_PROBLEM DESCRIPTION_
Among the lines below, list those containing the string "value".

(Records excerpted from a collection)

------------------------------------

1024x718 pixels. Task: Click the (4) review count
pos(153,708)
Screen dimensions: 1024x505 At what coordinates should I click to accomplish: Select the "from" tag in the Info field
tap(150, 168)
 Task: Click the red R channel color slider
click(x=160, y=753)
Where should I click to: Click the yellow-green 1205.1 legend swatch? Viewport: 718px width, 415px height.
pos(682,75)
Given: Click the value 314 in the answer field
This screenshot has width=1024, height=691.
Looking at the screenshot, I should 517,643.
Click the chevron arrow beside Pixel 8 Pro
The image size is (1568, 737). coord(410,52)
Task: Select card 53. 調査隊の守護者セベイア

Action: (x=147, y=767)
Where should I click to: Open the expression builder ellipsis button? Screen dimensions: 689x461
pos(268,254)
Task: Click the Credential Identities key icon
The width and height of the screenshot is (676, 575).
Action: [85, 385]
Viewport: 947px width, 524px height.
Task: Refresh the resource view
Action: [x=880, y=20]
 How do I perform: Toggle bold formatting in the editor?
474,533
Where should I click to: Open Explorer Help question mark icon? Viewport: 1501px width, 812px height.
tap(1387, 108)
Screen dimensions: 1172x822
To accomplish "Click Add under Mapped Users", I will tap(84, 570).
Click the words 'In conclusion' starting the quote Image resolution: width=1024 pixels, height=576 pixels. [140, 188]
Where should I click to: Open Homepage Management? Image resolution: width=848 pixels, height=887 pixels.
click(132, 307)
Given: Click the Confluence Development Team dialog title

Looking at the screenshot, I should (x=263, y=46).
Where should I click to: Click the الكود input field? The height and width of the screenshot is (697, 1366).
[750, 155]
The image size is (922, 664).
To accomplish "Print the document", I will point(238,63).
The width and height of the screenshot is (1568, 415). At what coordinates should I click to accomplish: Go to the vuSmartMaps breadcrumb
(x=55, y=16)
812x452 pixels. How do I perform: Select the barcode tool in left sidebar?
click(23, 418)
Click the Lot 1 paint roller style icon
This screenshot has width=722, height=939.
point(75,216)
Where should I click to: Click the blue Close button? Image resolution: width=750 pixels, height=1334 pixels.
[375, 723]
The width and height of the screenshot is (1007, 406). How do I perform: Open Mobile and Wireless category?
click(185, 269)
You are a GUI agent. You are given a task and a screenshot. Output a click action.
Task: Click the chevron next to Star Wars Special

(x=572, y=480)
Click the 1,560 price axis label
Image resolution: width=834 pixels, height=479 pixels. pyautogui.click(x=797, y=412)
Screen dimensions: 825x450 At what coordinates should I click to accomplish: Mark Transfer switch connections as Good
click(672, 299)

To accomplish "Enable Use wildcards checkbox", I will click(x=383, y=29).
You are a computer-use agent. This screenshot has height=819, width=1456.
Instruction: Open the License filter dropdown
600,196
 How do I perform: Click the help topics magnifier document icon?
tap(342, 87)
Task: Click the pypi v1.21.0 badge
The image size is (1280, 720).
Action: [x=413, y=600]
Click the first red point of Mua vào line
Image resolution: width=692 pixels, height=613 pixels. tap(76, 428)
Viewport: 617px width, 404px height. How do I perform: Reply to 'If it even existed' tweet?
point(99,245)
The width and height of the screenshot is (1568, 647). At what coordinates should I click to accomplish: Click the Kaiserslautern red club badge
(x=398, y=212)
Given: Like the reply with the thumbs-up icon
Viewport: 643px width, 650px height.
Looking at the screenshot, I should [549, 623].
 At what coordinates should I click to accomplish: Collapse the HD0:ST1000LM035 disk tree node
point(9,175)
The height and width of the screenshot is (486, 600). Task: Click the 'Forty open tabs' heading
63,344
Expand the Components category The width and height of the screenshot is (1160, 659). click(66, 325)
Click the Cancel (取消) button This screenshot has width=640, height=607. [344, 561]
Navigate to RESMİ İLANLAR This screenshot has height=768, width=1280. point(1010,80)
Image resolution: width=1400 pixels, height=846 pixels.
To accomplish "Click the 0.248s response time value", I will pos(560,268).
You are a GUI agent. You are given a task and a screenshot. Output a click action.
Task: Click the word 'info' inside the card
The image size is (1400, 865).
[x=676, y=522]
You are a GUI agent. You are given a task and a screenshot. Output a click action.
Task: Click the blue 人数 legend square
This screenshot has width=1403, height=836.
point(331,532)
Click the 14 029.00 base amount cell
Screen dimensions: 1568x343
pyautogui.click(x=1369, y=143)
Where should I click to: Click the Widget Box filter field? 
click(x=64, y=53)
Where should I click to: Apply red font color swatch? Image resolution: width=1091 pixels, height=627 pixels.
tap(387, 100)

------------------------------------

_ANSWER SECTION_
Given: Click the value 314 in the answer field
To accomplish "Click the 0.248s response time value", I will pos(560,268).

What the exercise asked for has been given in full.